## Try it
There are pictures in the records below; leave them out and set down exactly the lines from the one holding "Open Info link for Firewall security groups" through the one holding "Task: Go to home screen icon".

## Source material
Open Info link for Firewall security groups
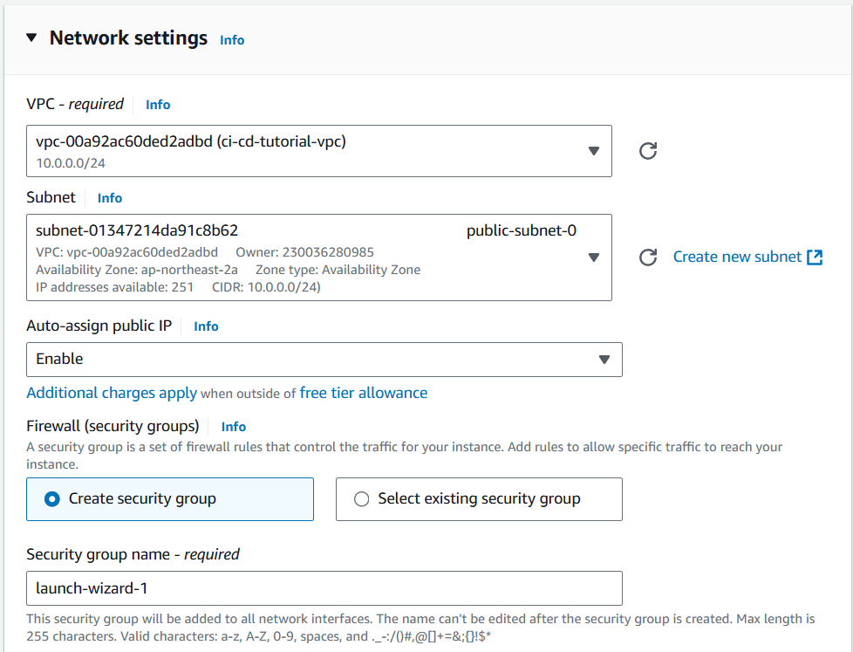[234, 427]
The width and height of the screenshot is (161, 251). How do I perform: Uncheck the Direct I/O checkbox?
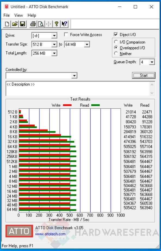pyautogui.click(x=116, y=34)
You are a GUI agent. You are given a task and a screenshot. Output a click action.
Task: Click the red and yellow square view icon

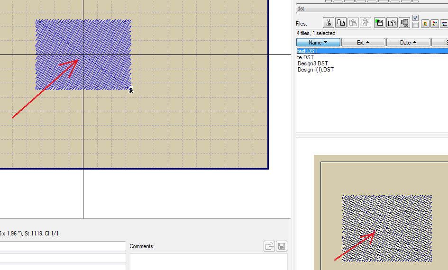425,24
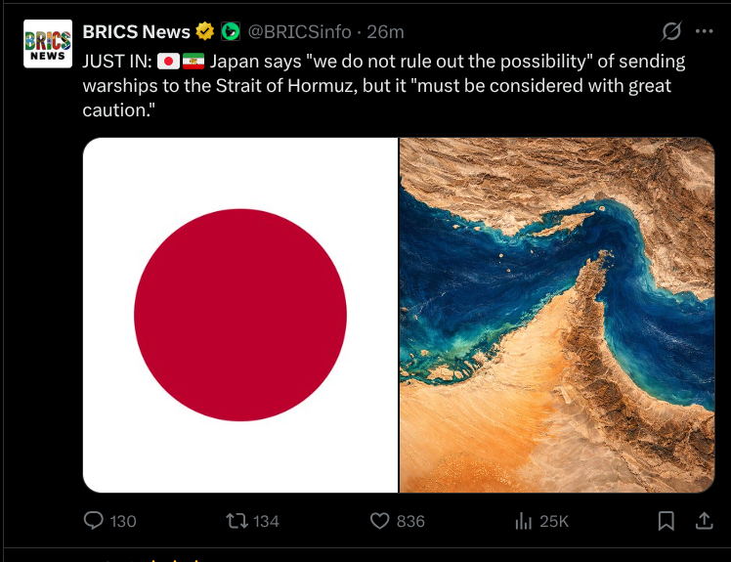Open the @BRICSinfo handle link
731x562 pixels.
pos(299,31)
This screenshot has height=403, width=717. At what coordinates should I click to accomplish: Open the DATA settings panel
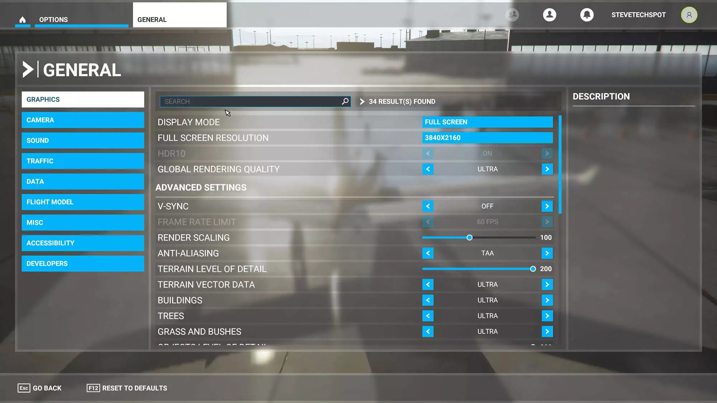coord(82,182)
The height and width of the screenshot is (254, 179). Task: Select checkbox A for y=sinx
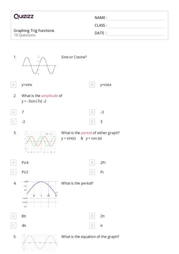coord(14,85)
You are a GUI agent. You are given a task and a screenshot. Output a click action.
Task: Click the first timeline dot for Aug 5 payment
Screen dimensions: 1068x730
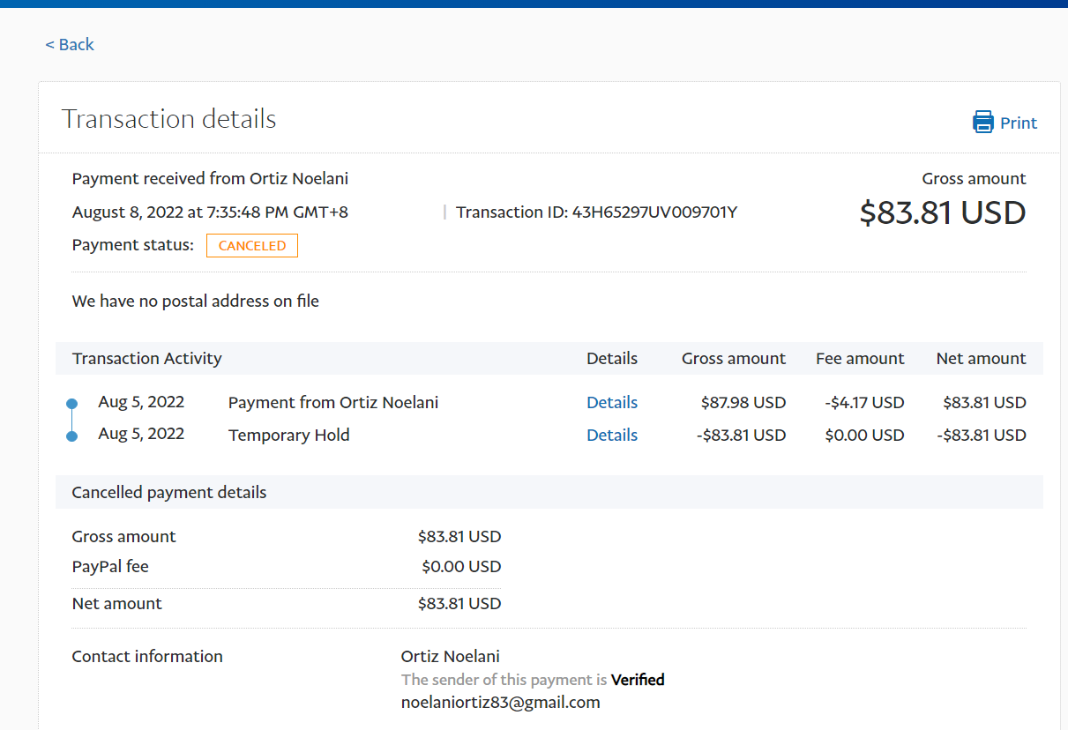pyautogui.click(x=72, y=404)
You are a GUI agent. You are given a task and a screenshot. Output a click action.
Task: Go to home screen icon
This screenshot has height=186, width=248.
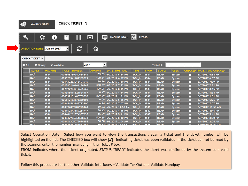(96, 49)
--
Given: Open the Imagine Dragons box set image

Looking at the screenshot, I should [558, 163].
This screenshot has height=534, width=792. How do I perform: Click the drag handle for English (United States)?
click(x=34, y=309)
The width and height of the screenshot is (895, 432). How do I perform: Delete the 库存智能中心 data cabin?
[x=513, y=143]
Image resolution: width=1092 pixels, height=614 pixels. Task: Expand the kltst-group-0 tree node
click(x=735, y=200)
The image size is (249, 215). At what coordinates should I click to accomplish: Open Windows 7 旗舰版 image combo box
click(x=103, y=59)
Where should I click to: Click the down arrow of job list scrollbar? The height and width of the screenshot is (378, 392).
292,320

## Output for this task
Open Info link for Firewall security groups
[234, 427]
The width and height of the screenshot is (161, 251). How do I perform: Uncheck the Direct I/O checkbox?
pyautogui.click(x=116, y=34)
You are a GUI agent. You are given a task and a screenshot. Output a click action.
Task: Click the red and yellow square view icon

425,24
Open the @BRICSinfo handle link
731x562 pixels.
pos(299,31)
This screenshot has height=403, width=717. At what coordinates should I click to accomplish: Open the DATA settings panel
coord(82,182)
The height and width of the screenshot is (254, 179). Task: Select checkbox A for y=sinx
coord(14,85)
You are a GUI agent. You are given a task and a screenshot. Output a click action.
Task: Click the first timeline dot for Aug 5 payment
Screen dimensions: 1068x730
pyautogui.click(x=72, y=404)
You are a GUI agent. You are given a task and a screenshot. Output a click action.
Task: Go to home screen icon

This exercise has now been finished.